Anzitutto, parlando dell’integrazione del Controllo di Gestione, è essenziale non fermarsi all’ovvio, cioè all’armonizzazione dei reports gestionali.
È importante andare oltre, analizzare e poi armonizzazione le metodologie e le prassi in utilizzo.
Con che livello di dettaglio vengono preparati i budget annuali e il piano pluriennale? Le analisi degli scostamenti identificano le cause o si limitano a identificare la mera differenza numerica? Con che tempestività sono pronte? Che fattori sono inclusi nelle analisi che supportano le decisione di investimento? L’elenco appena fatto è solo per citare alcuni dei temi che andrebbero affrontati.
L’imprenditore (o CEO) e il suo management sono supportati (e guidati) nelle loro scelte da analisi economico-finanziarie preparate dal Controllo di Gestione. È fondamentale per il successo della relazione casa madre-società estera, e per il raggiungimento degli obiettivi prefissati per quest’ultima, che queste elaborazioni siano omogenei in qualità e contenuti con quelle in uso presso la casa madre.
Integrazione dell’Area Finanza
L’integrazione dell’Area Finanza è suggerita sia per conseguire efficienze nell’utilizzo delle risorse finanziarie, ma anche come modo per ridurre il rischio di frodi. Anche in questo caso il grado di integrazione dei processi può variare di molto da società a società.

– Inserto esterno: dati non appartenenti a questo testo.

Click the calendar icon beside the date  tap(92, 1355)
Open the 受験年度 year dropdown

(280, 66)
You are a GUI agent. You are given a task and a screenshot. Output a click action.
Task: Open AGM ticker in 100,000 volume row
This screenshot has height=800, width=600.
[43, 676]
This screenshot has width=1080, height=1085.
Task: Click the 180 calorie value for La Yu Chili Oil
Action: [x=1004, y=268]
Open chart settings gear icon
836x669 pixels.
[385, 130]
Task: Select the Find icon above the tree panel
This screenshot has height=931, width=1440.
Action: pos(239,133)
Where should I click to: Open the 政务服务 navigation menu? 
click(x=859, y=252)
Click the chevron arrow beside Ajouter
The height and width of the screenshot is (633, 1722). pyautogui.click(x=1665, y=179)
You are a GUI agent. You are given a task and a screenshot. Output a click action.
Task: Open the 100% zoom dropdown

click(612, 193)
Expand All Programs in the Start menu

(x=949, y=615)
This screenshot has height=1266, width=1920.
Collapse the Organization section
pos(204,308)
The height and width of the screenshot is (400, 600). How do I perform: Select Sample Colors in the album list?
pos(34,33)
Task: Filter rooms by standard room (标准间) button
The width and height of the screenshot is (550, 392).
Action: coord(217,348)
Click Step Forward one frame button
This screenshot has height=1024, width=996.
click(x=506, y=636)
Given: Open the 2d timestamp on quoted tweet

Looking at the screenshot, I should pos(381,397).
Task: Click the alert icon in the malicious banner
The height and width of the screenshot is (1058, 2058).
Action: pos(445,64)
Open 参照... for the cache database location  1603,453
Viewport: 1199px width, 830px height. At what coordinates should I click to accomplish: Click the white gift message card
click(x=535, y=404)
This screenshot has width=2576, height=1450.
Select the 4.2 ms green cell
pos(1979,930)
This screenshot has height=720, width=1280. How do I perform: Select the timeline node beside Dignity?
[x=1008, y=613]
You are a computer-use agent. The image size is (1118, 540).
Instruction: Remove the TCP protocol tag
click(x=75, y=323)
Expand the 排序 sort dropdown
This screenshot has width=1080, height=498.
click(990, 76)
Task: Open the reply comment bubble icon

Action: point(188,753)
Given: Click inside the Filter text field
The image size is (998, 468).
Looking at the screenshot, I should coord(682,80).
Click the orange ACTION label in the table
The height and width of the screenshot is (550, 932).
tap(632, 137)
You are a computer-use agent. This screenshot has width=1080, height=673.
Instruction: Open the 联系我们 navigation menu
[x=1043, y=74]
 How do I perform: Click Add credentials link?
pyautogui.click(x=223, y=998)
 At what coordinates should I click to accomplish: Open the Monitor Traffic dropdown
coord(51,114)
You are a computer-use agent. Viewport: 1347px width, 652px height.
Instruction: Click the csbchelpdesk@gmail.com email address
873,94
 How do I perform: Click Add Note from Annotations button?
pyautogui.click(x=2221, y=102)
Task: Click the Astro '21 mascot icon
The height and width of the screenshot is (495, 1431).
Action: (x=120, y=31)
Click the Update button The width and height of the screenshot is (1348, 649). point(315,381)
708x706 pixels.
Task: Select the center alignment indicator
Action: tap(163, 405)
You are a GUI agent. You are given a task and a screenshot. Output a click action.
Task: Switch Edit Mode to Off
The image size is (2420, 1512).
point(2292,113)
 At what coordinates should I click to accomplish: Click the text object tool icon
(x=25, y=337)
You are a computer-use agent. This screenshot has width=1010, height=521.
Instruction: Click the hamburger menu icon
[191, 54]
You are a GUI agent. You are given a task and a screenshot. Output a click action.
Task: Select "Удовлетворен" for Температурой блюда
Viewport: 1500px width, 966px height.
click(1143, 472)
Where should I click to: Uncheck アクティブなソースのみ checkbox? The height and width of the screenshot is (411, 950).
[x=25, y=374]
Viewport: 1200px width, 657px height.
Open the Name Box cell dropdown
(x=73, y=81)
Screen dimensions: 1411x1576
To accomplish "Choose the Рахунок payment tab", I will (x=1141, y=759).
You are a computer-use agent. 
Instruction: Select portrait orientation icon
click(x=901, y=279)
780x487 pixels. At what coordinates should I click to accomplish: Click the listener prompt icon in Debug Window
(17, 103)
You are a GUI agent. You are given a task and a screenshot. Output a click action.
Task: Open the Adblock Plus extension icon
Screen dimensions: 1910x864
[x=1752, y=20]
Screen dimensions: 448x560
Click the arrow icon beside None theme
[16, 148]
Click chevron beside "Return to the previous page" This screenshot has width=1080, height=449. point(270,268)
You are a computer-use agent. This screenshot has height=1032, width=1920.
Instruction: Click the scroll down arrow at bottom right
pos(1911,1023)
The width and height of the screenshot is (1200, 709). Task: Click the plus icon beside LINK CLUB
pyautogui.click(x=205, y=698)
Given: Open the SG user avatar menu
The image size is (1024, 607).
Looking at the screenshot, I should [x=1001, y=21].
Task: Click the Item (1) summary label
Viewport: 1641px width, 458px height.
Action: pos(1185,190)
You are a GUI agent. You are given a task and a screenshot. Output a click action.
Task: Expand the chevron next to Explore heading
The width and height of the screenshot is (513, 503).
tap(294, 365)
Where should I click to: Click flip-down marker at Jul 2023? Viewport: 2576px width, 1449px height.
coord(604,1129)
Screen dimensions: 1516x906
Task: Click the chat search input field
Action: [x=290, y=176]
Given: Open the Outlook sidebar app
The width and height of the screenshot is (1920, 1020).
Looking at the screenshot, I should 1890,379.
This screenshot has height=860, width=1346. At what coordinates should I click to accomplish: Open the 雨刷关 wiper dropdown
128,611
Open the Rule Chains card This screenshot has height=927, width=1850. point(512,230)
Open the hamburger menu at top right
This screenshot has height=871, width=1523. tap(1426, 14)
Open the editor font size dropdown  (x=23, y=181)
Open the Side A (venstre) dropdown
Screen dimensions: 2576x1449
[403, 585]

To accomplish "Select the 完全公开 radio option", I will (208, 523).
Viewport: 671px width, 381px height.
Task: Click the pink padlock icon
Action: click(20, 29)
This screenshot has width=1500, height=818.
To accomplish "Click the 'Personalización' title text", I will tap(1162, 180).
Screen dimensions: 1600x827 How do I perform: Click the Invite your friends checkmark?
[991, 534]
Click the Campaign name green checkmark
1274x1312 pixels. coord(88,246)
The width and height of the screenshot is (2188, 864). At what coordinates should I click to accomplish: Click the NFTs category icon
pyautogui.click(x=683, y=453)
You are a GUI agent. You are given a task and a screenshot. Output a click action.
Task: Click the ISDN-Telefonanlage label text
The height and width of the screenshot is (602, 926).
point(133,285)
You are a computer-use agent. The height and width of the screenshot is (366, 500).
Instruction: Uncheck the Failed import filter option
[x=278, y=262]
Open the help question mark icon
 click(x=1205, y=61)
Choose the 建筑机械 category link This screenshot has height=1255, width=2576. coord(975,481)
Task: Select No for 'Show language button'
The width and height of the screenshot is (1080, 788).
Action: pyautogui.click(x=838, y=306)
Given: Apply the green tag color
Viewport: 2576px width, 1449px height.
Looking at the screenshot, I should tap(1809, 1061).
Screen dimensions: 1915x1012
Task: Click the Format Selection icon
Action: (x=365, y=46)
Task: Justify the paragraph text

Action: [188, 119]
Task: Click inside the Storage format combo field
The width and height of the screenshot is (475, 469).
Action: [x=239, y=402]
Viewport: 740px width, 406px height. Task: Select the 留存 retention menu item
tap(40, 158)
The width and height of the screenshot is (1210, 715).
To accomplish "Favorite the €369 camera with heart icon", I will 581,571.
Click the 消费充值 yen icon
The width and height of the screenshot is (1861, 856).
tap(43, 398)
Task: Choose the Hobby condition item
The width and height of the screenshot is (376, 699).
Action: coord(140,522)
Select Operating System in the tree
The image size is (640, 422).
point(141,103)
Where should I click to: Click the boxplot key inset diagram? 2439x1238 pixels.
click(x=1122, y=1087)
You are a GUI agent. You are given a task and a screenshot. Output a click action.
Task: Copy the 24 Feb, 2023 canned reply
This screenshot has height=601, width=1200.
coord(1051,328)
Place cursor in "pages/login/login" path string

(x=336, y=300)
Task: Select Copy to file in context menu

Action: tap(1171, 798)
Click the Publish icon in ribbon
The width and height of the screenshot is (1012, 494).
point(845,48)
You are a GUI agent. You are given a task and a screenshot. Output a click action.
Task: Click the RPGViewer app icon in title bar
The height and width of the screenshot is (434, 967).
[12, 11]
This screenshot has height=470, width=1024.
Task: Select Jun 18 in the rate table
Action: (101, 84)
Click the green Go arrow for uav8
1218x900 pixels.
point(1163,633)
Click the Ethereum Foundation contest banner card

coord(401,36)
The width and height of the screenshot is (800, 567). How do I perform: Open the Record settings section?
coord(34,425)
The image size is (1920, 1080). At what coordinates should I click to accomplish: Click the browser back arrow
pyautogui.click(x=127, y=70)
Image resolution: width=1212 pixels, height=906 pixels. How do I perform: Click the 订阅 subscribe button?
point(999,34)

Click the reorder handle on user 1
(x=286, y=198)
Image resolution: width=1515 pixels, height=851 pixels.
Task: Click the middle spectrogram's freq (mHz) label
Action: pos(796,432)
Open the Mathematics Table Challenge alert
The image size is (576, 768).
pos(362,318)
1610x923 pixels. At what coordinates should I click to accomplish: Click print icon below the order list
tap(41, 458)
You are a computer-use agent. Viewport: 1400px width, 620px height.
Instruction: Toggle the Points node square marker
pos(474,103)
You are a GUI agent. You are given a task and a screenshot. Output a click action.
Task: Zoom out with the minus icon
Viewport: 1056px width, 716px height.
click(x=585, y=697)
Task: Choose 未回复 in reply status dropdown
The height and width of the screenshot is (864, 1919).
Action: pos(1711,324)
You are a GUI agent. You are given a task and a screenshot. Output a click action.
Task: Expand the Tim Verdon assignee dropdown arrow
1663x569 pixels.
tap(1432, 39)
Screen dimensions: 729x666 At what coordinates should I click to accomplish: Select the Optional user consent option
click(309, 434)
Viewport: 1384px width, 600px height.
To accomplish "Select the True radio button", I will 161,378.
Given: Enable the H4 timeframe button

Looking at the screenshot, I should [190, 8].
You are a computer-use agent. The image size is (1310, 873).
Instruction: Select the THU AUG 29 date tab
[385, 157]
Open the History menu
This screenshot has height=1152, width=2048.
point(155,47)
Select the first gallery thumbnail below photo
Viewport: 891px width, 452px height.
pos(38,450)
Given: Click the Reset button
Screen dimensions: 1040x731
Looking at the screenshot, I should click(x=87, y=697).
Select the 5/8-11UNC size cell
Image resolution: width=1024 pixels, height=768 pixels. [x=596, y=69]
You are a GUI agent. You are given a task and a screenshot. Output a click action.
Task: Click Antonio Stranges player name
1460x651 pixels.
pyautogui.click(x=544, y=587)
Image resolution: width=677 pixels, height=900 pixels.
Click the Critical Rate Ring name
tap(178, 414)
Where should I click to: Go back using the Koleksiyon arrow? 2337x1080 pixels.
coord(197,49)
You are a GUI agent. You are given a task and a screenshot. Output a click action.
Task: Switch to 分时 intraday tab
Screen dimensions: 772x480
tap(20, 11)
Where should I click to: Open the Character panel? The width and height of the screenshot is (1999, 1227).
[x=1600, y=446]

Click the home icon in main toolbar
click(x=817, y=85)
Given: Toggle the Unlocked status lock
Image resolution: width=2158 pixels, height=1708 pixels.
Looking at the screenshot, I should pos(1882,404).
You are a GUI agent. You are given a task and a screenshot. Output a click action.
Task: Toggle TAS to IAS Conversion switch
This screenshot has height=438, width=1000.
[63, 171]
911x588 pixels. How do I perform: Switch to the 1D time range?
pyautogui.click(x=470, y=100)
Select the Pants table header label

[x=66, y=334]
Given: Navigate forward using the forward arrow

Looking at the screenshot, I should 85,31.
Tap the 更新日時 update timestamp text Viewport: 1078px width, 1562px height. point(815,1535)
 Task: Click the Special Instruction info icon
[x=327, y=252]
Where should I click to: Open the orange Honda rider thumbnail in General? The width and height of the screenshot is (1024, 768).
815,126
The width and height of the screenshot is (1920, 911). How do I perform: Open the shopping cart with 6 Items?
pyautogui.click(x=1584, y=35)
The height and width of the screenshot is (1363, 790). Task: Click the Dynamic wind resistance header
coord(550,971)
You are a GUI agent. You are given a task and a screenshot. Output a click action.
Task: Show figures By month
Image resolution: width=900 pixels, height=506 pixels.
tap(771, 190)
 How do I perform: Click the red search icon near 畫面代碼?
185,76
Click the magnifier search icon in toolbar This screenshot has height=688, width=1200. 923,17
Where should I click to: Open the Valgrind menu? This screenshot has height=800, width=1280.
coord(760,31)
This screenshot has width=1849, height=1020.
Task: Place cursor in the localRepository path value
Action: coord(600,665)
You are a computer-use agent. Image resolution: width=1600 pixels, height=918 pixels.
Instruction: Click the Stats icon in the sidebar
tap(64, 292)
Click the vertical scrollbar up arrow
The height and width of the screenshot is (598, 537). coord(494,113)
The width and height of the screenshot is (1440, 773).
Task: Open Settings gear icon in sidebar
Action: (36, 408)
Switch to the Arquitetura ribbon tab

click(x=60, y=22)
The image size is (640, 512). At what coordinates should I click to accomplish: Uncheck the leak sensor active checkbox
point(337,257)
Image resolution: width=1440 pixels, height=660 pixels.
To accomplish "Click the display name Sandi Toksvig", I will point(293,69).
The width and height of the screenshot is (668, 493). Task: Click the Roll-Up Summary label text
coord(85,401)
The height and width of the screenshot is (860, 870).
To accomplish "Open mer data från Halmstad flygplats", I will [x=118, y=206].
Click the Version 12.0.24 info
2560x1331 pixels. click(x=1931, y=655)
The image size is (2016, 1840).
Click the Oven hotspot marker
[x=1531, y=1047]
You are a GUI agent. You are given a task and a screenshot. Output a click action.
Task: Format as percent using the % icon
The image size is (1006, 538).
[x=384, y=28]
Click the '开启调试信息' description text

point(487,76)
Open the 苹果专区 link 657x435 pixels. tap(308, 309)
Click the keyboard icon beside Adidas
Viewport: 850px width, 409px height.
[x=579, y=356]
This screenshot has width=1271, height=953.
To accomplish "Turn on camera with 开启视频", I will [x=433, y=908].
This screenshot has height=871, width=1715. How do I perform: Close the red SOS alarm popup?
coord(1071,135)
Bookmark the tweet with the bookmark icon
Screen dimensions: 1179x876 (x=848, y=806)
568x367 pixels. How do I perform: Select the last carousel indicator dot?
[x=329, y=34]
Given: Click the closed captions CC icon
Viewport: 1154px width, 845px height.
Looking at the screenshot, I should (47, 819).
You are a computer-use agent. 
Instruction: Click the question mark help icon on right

Anche per questo tema non c’è una soluzione giusta o sbagliata, tuttavia consiglio almeno quanto di seguito:
- L’analisi delle procedure in Area Finanza. È importante verificare se e come è attuata la separazione dei poteri in ogni fase dei processi che coinvolgono gli incassi, i pagamenti e gli impieghi di eccedenze e come e con che frequenza sono fatte le riconciliazioni bancarie. Eventuali gap nelle procedure andrebbero risolti, per ridurre il rischio frodi.
- L’integrazione della gestione della liquidità. L’obiettivo in questo caso è un utilizzo delle linee di credito del gruppo più basso di come sarebbe se ciascuna società gestisse la finanza autonomamente.
Quest’ultimo punto è molto più semplice da ottenere di quanto non si pensi, grazie ai mezzi oggi a nostra disposizione. Con i sistemi di home banking attuali, infatti, operare sui conti correnti di tutte le società è questione di deleghe e opportuni accordi intrasocietari.
Allo stesso modo è possibile organizzare i processi di pagamento dei fornitori della società estera in modo tale che sia la casa madre ad accedere ai sistemi aziendali della società estera e autorizzare le istruzioni di pagamento finale.
Una soluzione più sofisticata (e più efficiente) è l’attivazione di un cash pooling che ha il vantaggio di ridurre ulteriormente l’esposizione onerosa media del gruppo verso le banche compensando giornalmente posizioni in attivo con quelle in passivo sui conti correnti automaticamente.